Even feminists seem disenchanted with the way things have worked out. Taking stock, they have been calling for a reappraisal of priorities. Many, like Friedan, have come out in favor of a shift of emphasis from legislative issues of equity to family issues, recognizing that abortion rights and the ERA are less central concerns of American women today than child-care programs and job leaves for parents of newborns and sick children. In the women’s-issue book of the moment, economist Sylvia Ann Hewlett argues that American women lag far behind their counterparts in Western European countries like Britain and socialist Sweden in such workplace benefits as maternity leave and subsidized child-care facilities.

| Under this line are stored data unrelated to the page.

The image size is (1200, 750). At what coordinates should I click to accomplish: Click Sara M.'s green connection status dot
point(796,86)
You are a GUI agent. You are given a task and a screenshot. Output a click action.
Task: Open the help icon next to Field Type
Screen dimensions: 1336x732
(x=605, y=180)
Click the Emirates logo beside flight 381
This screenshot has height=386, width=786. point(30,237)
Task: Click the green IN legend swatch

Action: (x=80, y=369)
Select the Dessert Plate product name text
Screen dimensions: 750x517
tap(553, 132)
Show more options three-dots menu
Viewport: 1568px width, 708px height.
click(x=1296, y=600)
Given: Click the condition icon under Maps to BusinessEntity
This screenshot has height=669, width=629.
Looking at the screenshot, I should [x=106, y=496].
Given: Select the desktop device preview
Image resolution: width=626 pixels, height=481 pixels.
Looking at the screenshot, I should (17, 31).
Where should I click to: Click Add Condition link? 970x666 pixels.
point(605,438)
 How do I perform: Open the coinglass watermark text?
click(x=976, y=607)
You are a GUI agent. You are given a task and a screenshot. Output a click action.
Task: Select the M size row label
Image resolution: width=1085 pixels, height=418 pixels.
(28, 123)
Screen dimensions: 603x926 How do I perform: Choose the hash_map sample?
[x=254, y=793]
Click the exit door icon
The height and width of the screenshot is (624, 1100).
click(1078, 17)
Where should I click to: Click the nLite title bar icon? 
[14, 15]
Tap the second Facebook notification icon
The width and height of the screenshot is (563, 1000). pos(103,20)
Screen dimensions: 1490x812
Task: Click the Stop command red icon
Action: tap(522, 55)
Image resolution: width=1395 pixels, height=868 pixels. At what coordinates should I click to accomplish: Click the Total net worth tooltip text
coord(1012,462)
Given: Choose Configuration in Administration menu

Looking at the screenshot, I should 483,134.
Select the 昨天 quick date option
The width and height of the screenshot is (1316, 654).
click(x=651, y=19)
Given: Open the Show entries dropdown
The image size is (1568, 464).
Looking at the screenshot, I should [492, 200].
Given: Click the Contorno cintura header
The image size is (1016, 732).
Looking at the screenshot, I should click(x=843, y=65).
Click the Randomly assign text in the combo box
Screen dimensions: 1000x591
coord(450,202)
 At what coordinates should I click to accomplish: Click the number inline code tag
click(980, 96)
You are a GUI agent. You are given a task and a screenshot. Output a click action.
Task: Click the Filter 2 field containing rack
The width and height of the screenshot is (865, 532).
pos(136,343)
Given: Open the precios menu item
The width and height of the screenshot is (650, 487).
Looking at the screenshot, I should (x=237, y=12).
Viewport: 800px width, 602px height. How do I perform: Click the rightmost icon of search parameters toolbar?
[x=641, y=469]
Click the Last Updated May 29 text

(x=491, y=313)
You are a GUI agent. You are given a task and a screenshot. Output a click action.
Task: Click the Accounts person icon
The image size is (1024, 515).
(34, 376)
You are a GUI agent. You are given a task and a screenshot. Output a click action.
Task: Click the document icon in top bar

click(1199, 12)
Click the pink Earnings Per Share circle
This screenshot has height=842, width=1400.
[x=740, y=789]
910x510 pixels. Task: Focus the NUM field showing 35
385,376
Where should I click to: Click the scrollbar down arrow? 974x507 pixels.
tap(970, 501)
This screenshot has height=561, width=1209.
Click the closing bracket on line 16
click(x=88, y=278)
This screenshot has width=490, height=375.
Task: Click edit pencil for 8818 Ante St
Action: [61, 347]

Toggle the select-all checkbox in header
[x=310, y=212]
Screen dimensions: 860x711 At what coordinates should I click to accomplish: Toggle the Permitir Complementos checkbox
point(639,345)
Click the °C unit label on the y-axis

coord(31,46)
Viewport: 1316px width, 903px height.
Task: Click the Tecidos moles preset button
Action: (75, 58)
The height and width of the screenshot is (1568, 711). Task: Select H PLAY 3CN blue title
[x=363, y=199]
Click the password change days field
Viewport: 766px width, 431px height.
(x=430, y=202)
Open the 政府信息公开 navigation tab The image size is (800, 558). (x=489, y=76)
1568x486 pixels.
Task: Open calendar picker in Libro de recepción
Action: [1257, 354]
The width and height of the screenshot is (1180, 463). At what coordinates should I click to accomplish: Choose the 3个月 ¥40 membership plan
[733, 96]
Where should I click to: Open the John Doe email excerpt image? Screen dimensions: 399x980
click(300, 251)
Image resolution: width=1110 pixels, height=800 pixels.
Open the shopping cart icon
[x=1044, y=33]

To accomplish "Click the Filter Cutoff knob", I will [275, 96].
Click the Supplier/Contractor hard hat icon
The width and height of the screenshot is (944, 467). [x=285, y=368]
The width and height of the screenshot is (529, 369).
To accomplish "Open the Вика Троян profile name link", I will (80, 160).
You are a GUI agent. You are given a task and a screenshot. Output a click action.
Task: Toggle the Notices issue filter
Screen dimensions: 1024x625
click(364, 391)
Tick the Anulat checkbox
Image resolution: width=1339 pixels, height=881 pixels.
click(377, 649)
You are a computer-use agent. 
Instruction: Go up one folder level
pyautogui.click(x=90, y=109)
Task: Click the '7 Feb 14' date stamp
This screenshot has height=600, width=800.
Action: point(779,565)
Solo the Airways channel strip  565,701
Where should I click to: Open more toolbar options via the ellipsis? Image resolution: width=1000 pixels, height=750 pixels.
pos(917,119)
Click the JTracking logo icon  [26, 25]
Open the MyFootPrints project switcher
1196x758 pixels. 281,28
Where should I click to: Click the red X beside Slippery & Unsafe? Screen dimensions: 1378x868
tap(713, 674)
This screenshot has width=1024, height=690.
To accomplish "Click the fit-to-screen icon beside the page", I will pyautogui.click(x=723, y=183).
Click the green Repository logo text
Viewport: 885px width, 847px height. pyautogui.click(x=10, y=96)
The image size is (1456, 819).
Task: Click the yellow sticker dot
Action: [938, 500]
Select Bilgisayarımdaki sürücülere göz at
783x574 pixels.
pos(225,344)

If the response to Hewlett’s “A Lesser Life” is any indication, the women’s movement is taking a new direction--a long way from where it all began with “The Feminine Mystique’s” exhortation to compete in a man’s world. Having done so, women seem to be in the work force to stay, and, for better or for worse, that includes mothers.

The future of the movement may lie in efforts to resolve the conflict between work and family. Demands for family support systems will most likely focus not only on employment benefits like maternity and paternity leave, flexible schedules and on-site day-care facilities, but also on such tax measures as increasing the personal exemption and earned-income credits for parents. There are even those who, questioning the long-term effects of two working parents and group child-rearing arrangements, suggest extending existing child-care expense deductions for working mothers to mothers who stay home.

Ironically, 20 years of feminist progress seems to have gotten women out of the home only to create new problems for them. And the solutions being offered bring us back full circle to the pre-World War II approach of protective legislation for women and children. The new direction for feminism seems to be away from a demand for equality to a recognition of the need for special treatment.